To the question of should black women have participated in the women’s march, the answer is a resounding “Yes!” Now I am certain that there is a segment of black women who will rejoice at this firm assertion, as well as a part that will instantaneously recoil at the assertion. I am asking each of these adversaries to pause for a moment and understand that my firm belief that black women should have participated in the historic march comes with a few conditions.
The paths to understanding the conditions and qualifiers that must be attached to African-Americans engagement with any political movement is to an understanding of the large difference between joining a movement and creating an alliance.
At the center of the public outcries regarding the participation of black women in the women’s march focused on the fact that by joining that movement one is now beholden to an agenda that does not reflect the totality of the political issues facing black women.
Historically speaking, movements headed by elite white women have failed to accommodate the issues facing poor and working-class women whose status do not mirror their own; rest assured that the unrepresented includes a significant population of white women as well as black.
Alice Walker, the famous thinker, and promoter of womanism, poignantly accentuates this point by highlighting that the issues facing black women are different from those facing the elite white women who lead the feminist movement.
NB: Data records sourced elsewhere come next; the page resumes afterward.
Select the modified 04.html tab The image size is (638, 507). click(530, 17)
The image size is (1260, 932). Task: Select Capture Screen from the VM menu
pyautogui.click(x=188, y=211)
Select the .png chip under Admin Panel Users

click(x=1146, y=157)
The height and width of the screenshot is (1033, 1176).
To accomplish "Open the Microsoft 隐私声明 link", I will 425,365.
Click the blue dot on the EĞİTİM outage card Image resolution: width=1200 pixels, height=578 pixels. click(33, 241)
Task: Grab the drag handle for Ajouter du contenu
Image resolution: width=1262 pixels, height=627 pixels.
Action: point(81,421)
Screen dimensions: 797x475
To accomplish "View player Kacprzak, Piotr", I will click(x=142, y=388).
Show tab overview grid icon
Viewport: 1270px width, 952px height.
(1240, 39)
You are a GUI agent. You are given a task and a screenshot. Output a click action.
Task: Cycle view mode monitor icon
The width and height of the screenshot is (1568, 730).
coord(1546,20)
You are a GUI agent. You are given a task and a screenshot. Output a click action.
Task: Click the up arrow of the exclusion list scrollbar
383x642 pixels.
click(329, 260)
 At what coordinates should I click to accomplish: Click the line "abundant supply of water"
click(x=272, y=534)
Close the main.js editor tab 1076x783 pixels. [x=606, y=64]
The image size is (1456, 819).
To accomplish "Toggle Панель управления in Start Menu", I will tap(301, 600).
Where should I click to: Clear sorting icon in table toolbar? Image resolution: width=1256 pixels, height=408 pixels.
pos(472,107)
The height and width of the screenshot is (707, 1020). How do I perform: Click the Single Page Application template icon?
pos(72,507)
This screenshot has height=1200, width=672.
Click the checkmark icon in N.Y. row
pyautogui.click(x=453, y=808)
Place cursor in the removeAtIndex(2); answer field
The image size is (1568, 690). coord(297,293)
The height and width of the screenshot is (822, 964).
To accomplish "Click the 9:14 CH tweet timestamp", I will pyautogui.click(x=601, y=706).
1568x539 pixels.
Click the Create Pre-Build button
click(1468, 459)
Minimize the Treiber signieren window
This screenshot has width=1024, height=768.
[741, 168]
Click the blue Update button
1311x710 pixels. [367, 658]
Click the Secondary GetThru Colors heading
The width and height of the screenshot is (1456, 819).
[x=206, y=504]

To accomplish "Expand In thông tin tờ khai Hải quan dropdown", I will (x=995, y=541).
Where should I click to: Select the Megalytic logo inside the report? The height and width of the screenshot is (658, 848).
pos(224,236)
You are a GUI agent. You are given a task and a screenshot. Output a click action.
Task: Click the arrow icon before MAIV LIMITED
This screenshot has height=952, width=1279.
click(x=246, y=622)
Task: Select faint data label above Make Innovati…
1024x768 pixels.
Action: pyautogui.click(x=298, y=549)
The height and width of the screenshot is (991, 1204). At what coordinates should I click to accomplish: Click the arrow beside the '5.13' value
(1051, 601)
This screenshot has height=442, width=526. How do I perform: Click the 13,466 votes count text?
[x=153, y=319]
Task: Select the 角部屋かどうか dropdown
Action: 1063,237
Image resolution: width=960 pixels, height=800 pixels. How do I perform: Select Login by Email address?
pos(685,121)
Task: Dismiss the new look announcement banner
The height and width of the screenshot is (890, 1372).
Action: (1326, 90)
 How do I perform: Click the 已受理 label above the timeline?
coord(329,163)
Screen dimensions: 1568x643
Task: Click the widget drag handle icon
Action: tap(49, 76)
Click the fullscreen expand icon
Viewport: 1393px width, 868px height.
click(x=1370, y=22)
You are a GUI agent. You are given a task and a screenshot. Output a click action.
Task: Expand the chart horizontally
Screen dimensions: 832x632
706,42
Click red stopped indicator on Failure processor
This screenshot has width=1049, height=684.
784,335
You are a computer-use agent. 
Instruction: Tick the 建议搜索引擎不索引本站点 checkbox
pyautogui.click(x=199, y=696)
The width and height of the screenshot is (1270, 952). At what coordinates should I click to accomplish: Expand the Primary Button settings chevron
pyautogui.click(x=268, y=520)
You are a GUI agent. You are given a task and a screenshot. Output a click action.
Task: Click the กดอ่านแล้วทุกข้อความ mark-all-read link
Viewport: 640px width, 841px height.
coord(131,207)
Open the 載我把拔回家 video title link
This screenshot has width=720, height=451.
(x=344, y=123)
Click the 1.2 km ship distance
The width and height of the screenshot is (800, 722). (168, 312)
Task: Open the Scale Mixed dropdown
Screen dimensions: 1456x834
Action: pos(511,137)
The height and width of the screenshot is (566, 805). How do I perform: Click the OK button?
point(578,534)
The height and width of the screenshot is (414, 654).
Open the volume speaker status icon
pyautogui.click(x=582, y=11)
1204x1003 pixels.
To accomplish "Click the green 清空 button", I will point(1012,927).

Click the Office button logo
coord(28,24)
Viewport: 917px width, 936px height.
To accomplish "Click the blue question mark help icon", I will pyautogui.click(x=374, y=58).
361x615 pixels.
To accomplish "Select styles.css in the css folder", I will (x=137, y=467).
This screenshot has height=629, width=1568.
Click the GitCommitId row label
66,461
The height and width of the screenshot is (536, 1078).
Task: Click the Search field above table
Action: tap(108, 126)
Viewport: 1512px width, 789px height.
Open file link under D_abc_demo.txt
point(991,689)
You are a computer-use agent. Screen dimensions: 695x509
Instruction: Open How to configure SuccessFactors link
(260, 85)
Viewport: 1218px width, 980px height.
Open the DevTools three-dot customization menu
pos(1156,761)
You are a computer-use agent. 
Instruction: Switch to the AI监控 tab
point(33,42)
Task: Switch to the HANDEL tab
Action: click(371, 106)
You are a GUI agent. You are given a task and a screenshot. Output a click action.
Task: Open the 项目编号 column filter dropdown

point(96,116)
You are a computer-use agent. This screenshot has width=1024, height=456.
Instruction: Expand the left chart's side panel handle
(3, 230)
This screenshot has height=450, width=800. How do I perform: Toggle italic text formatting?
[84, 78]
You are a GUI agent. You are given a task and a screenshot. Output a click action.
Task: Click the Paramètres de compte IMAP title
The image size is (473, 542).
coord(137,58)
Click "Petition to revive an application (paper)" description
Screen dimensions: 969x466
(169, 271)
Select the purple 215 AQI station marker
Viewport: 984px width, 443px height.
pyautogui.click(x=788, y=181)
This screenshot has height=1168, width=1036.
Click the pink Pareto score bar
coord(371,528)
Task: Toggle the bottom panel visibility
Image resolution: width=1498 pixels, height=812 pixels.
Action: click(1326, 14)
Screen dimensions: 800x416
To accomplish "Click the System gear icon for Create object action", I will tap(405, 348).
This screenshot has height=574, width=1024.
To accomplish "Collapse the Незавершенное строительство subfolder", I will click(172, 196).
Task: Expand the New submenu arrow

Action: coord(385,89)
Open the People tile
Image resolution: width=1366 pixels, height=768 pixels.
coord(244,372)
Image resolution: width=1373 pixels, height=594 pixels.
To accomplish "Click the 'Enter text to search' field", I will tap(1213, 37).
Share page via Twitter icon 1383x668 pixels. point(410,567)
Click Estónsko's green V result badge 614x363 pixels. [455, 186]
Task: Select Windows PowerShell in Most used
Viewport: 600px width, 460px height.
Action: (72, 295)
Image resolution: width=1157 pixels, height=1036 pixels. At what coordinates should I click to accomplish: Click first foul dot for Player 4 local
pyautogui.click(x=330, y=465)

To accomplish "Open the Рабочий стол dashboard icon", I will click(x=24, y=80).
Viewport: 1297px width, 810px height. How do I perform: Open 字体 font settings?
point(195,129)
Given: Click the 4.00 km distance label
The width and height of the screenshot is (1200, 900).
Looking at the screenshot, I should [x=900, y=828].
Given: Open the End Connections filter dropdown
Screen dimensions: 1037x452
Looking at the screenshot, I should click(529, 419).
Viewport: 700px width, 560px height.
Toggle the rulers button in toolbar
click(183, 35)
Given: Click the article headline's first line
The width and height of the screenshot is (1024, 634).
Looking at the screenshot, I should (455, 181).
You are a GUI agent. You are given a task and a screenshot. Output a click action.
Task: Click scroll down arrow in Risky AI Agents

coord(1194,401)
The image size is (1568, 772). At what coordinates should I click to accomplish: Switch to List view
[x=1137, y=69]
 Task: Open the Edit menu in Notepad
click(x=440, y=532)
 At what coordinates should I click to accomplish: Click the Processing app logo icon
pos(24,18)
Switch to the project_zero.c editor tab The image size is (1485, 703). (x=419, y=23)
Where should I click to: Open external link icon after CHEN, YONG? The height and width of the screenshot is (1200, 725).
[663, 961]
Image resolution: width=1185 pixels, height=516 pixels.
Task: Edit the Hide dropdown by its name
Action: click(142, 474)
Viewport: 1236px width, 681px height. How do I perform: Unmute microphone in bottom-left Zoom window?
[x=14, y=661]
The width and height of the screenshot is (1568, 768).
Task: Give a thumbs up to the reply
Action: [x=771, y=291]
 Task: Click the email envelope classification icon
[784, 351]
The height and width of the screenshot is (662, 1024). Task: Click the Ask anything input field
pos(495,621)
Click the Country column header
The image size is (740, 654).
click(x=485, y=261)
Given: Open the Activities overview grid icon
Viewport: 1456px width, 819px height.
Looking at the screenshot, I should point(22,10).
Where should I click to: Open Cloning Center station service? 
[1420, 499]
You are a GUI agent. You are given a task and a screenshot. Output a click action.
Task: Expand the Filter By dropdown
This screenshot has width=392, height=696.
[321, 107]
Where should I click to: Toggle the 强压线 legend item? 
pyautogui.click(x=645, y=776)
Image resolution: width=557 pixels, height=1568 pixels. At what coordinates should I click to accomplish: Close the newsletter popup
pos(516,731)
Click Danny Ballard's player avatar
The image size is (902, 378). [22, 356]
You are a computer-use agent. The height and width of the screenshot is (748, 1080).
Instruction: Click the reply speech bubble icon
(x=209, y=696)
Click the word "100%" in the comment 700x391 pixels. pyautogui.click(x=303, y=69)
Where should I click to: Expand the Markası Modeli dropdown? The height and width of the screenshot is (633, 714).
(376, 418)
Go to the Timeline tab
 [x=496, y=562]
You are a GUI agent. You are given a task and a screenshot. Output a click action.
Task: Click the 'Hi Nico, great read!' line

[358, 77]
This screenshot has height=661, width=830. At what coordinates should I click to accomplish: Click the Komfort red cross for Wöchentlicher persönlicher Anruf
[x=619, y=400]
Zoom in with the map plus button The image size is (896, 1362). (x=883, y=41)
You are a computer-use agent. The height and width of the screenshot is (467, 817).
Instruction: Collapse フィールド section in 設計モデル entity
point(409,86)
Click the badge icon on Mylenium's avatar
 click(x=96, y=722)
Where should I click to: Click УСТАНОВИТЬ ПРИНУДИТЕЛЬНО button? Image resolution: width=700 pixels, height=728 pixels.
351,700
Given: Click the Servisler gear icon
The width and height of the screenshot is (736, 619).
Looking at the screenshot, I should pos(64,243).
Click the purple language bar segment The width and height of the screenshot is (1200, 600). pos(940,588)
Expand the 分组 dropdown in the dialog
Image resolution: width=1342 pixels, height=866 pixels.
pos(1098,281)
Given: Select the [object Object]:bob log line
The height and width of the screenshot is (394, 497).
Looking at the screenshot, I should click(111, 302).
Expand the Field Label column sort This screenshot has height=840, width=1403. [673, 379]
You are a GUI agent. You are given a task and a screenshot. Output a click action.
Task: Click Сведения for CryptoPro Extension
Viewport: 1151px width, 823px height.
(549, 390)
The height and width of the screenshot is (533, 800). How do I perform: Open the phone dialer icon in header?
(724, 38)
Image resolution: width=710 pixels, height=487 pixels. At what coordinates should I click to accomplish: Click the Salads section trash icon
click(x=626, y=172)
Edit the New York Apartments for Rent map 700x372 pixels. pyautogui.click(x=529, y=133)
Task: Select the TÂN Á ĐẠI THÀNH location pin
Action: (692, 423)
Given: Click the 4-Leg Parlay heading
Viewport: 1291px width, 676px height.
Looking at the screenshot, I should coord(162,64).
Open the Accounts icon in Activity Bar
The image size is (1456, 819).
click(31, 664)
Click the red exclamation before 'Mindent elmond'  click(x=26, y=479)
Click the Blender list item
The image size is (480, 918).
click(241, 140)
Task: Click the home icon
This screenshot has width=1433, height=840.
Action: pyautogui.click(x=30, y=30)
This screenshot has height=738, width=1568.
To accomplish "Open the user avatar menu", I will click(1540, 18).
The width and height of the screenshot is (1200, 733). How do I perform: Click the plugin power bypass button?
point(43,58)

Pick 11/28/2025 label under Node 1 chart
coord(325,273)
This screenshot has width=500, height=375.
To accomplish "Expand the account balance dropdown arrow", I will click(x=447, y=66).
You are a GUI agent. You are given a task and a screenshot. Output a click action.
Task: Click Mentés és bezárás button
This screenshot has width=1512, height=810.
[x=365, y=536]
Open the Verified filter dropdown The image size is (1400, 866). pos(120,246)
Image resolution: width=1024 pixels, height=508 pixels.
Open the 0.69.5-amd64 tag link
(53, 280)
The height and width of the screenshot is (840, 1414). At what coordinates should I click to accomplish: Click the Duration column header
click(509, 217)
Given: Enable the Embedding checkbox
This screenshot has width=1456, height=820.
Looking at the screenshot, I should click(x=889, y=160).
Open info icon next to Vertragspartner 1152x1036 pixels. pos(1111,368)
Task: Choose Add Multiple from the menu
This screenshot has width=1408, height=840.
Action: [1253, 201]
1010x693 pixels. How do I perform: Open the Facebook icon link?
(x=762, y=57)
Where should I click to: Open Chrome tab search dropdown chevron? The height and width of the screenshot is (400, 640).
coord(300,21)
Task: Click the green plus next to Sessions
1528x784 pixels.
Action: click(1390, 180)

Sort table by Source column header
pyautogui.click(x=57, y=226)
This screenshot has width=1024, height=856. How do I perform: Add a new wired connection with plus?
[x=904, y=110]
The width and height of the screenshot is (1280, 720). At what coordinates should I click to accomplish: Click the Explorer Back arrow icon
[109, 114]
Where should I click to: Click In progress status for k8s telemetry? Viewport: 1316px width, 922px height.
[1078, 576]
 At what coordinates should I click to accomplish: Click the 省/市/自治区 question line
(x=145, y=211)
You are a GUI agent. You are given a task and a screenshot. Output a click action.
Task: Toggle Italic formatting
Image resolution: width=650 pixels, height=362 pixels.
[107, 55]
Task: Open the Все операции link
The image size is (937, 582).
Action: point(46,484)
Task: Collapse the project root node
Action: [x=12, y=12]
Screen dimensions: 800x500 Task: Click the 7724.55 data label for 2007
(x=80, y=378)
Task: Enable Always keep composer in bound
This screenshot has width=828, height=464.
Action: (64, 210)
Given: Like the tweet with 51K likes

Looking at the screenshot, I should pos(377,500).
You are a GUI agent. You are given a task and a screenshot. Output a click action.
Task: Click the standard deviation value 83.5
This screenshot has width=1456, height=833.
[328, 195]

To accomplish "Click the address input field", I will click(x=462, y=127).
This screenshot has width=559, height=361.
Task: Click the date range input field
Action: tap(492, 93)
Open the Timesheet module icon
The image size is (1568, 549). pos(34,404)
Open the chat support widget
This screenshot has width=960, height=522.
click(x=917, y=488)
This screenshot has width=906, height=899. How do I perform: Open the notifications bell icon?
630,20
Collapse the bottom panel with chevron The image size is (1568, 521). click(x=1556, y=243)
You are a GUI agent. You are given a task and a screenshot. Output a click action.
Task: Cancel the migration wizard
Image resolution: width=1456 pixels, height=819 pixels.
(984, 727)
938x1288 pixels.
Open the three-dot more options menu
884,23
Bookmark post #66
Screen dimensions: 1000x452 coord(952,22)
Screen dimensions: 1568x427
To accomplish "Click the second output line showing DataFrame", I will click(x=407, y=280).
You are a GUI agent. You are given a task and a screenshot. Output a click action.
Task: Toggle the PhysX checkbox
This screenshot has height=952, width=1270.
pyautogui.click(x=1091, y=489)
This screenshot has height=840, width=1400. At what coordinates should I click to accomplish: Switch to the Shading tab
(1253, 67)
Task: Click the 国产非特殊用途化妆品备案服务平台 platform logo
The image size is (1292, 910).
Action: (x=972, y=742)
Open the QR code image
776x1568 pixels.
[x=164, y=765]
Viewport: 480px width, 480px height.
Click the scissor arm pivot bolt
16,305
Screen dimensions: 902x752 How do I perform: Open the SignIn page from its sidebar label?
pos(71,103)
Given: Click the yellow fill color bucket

Walker reminds all of this difference in her reverberating assertion that “Womanism is to Feminism as purple is to lavender.”
Most critics of black women’s participation in the women’s movement agree that instead of joining a feminist movement that has at opportune moments muted the voices of African-American women and thereby needlessly prolonged their pressing political issues. According to such individuals, if black women formed their organizations to promote a developed political agenda highlighting their problems and promoting solutions to their grievances, they would then be on the road to liberation. Had black women taken this reasonable course of action, they would have been positioned to negotiate a mutually beneficial alliance that allowed them to simultaneously work toward the amelioration of pressing issues that faced all women, regardless of race or economic status, and still maintained their focus upon their political agenda.
It is time that African-American activists graduate with an understanding there is nothing wrong with creating a mutually benefiting alliance. However, they must also understand that when such a political arrangement is no longer helping either party, it is time to abandon the agreement.
Put simply; I see absolutely nothing wrong with black women’s participation as allies in a feminist march as there are issues that affect females regardless of their racial identity. However, history has taught us that it is unwise for black women to join feminist movements as their voices will invariably be muted at critical junctures when the specter of race appears.
History is very clear that our path to liberation does not include joining white-headed movements and groups whose leadership tends to have pervasive ‘blind spots’ when it comes to race and class. The only reasonable path to liberation in regards to political matters is found in the developing of black agendas and political currency before pursuing mutually beneficial alliances with non-black groups. Failure to do such not only reveals how little black leaders know about liberation and guarantees that they will continue their grandest tradition of “talking loud and saying nothing.”